California Puts Brakes on Ridesharing Apps
SideCar matches people who need rides with people who have empty seats.
Ridesharing apps take the community corkboard concept and bring it into the digital age. These apps connect those who need a ride with those who have one to offer. But state regulators are putting the brakes on them, and are also looking at other apps that allow people to rent out their apartments or take on odd jobs.
The idea of collaborative consumption—in the case of ridesharing apps, taking advantage of seats that would go unused—is that people can save money and energy while getting an importnat service. Although each is a bit different, ridesharing apps work in general by connecting passengers with drivers, who get money in exchange for providing a ride.
But some of these services are running afoul of state agencies, which could quash the benefits for people who use the apps.
The California Public Utilities Commission, for instance, has declared that the companies that coordinate rides in exchange for money cross the line from being helpful to being businesses. The CPUC issued cease-and-desist orders to ridesharing apps SideCar, Tickengo, Lyft and Zimride.
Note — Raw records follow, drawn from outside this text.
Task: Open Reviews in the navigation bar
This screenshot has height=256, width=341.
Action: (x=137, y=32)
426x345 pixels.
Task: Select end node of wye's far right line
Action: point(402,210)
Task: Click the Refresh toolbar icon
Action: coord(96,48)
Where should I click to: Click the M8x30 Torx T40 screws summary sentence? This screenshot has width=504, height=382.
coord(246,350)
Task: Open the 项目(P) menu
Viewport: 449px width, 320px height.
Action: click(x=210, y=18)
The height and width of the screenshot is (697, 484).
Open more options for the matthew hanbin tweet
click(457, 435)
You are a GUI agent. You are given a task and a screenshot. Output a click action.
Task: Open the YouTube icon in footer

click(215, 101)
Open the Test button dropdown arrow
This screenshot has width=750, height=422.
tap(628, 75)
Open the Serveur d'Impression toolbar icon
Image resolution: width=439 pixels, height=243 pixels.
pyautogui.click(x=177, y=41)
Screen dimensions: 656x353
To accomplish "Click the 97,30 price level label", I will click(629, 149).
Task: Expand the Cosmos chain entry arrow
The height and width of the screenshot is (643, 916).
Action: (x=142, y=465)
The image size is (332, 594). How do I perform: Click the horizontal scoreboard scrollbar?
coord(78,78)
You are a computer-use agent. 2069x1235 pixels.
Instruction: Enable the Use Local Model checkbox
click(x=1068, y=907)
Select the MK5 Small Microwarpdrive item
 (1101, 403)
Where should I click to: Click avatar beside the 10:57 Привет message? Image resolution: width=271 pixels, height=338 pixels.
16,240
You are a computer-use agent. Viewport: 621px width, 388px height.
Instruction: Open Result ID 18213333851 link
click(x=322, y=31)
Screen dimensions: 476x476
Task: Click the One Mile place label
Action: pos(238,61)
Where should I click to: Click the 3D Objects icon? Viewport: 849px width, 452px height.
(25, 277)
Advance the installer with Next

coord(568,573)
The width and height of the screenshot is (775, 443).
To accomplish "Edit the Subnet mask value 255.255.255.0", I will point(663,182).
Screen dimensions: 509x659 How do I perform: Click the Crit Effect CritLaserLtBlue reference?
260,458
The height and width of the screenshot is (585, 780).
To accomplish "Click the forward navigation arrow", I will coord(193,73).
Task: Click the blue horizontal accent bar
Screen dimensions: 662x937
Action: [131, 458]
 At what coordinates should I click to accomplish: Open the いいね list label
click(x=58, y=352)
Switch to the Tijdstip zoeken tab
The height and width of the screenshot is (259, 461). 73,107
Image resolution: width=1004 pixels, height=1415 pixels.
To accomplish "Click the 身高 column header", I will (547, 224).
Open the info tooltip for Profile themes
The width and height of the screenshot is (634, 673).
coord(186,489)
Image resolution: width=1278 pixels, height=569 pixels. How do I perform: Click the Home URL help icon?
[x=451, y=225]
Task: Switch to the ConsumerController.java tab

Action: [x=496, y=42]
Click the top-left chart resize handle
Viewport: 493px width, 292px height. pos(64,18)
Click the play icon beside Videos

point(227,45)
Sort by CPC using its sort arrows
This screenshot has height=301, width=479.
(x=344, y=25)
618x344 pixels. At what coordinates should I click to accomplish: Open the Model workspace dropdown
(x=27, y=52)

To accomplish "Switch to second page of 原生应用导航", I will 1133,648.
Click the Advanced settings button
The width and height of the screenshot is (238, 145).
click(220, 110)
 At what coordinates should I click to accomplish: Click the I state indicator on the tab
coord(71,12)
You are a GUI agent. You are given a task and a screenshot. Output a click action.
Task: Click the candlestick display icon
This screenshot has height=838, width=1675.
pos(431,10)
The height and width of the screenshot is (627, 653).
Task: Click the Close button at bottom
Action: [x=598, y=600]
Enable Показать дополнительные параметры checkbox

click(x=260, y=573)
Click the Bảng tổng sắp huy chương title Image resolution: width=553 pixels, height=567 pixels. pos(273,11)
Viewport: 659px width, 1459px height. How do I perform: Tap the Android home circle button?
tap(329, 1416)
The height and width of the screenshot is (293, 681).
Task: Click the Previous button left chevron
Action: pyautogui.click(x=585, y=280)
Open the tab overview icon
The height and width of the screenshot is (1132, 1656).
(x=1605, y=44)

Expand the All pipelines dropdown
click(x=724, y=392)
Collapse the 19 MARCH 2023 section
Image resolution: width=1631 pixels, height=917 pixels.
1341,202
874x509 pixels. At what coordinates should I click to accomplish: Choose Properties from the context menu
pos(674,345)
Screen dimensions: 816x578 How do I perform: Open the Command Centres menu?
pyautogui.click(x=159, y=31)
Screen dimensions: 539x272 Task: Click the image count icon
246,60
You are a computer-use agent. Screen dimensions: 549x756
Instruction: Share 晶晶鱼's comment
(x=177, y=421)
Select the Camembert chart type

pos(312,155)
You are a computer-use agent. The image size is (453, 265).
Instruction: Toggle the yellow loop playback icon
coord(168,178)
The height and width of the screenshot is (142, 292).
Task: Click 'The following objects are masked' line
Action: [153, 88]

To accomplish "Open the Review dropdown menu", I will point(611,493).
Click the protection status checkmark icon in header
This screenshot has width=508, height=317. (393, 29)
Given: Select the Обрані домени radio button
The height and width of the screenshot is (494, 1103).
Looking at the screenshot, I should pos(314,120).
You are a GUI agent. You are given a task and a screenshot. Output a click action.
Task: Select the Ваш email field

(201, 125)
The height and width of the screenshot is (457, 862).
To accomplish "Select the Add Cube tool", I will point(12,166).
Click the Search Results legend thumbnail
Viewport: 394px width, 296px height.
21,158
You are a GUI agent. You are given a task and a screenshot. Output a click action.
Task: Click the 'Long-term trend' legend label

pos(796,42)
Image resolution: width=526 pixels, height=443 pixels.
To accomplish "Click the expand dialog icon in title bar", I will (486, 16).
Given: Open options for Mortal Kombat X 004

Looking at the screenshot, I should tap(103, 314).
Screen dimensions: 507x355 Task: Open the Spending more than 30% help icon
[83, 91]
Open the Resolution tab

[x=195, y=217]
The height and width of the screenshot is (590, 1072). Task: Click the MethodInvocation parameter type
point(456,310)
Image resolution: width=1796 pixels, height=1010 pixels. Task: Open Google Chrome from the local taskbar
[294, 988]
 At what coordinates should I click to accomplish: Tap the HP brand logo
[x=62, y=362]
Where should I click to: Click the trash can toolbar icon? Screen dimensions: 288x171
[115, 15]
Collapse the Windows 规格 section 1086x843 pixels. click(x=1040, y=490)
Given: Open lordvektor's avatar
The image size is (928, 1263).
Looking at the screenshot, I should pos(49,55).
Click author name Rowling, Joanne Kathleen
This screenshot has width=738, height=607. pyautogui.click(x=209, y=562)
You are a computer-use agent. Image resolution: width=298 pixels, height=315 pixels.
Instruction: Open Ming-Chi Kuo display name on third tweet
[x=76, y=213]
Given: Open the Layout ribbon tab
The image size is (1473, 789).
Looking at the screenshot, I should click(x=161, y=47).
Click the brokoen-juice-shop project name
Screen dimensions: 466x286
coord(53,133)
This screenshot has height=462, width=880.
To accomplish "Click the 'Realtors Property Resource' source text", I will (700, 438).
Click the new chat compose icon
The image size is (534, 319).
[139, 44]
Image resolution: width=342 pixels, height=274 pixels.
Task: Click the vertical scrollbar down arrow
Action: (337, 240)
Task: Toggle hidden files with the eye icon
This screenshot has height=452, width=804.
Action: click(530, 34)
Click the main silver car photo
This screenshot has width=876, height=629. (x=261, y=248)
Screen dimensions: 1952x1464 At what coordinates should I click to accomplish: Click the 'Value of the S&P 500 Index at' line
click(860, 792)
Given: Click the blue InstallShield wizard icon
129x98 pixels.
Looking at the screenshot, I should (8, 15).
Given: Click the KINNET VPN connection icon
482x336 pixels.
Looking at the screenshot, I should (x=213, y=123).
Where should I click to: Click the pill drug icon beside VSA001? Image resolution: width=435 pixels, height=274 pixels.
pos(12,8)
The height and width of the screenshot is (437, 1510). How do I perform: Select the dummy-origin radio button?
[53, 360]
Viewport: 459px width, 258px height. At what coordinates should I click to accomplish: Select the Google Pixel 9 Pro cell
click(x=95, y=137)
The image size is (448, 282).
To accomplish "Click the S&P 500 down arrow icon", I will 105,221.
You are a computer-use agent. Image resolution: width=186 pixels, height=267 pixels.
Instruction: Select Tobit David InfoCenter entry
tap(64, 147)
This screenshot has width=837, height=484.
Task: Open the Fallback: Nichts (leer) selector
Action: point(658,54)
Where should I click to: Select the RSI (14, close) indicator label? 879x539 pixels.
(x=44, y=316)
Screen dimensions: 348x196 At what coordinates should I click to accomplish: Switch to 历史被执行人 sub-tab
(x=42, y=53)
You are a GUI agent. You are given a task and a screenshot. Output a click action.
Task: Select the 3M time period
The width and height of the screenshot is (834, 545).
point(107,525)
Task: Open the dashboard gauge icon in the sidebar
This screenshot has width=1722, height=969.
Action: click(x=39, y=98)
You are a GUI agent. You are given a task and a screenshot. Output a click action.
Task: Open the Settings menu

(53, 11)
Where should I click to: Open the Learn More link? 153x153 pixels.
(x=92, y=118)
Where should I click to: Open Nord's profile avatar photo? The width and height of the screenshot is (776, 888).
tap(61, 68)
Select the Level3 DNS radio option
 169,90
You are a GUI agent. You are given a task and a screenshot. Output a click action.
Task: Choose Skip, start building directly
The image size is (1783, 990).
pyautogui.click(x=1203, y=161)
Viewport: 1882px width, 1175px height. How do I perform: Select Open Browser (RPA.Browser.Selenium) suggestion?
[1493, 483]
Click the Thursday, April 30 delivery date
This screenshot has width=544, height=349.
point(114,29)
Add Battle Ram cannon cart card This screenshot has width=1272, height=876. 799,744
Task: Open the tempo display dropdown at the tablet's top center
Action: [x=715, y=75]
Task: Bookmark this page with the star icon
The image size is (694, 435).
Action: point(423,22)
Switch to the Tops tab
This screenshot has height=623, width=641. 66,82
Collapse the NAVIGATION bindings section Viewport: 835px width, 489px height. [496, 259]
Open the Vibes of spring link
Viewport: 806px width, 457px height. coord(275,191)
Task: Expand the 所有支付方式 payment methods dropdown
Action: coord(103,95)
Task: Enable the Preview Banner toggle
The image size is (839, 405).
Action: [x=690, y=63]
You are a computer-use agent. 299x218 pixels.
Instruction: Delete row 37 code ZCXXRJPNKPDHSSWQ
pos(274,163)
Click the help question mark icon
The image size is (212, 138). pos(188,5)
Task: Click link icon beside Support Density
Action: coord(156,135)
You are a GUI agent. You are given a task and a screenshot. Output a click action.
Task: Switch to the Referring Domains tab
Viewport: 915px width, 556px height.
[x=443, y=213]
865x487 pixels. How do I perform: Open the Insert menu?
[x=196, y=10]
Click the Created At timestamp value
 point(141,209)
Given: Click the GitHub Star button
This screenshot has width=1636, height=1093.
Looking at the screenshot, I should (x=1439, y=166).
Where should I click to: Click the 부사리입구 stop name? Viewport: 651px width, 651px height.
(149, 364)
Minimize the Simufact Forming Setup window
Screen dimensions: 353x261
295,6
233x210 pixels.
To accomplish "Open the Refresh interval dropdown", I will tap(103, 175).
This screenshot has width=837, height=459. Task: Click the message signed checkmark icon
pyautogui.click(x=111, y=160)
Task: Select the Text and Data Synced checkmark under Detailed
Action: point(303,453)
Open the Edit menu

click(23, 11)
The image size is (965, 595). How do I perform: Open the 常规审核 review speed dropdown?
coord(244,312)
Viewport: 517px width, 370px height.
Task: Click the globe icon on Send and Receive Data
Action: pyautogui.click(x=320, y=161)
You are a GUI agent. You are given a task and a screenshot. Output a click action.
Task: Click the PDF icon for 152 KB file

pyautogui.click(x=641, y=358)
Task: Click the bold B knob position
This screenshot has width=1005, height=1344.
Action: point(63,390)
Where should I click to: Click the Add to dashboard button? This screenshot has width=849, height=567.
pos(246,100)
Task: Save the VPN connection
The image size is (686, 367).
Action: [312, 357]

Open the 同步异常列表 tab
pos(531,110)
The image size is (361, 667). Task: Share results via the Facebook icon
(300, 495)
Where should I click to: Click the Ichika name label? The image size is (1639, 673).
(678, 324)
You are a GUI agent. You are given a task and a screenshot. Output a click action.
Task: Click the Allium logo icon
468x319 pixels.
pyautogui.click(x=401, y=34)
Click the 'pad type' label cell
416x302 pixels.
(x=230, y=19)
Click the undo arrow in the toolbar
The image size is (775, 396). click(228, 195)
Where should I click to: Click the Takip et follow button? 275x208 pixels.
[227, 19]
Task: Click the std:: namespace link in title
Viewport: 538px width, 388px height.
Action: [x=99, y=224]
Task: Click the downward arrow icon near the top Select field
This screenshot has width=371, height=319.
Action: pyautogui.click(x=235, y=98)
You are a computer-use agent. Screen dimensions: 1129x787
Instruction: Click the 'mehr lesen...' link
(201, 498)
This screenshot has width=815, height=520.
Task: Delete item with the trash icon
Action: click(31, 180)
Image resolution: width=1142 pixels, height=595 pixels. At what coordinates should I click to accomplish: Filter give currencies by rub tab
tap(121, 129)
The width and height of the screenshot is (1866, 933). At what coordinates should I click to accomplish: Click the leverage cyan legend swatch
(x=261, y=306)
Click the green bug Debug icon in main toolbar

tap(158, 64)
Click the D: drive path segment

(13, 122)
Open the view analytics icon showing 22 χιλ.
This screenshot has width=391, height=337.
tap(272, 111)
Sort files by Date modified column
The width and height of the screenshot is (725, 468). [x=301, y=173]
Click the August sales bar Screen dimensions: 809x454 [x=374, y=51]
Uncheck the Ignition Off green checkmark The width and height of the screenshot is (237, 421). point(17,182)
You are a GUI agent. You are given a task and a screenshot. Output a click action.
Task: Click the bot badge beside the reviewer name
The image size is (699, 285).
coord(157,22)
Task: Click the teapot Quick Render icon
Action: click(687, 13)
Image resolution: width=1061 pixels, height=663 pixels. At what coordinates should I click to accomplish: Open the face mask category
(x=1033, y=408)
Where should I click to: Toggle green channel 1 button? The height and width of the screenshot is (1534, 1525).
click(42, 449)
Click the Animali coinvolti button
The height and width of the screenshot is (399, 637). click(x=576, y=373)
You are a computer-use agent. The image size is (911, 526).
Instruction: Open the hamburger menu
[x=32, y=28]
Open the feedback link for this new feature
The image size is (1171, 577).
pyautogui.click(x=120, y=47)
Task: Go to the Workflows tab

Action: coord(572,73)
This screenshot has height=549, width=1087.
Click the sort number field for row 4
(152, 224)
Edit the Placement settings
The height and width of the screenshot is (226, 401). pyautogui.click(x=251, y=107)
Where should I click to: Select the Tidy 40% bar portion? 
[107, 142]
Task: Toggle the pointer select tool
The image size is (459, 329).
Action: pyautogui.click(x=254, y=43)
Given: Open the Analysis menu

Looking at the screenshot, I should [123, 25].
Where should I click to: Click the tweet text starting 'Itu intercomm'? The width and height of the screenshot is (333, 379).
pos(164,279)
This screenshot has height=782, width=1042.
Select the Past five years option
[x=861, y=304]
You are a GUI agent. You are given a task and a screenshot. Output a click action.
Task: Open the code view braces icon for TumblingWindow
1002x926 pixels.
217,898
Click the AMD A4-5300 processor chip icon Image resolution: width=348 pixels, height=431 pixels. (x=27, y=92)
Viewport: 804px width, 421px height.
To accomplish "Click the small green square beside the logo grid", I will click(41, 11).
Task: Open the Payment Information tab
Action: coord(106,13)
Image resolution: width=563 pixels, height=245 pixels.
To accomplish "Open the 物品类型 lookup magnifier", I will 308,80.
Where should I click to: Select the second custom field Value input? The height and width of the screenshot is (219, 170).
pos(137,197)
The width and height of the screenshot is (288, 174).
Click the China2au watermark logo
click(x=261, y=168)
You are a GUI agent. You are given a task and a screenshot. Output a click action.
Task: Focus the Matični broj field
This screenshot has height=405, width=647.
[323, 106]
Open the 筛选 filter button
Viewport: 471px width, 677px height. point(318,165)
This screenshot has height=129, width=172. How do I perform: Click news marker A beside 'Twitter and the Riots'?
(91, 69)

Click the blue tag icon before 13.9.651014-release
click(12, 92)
As the most populous and economically powerful state, California often influences policy throughout the U.S.
The CPUC says each of those services qualifies as a charter-party carrier — any person or entity that provides transportation service where the vehicle is rented and operated by a for-hire driver. By state law a charter-party carrier requires a special license plate.
The ridesharing services disagree with that classification. In a post on SideCar’s blog, founder Sunil Paul said the rideshare platform is donation-based.
“The SideCar community is an organic one, people helping people get around safely, conveniently and socially,” he wrote.
Logan Green and John Zimmer, who co-founded both Lyft and Zimride, say on Lyft’s blog that they designed their services to comply with the law and have been talking with the CPUC to explain how the services benefit the community.
Regulators throughout the country face questions about what to do with similar peer-to-peer marketplaces that offer services in exchange for money, such as Airbnb, where homeowners who have an extra room allow someone use the space, and Taskrabbit, where people can be found to run errands. These are new business categories that don't fit neatly within existing laws. But the companies could be subject to the California Money Transmission Act, which would require them to get a license for the services they provide — and are likely to lead to higher costs for people who use them.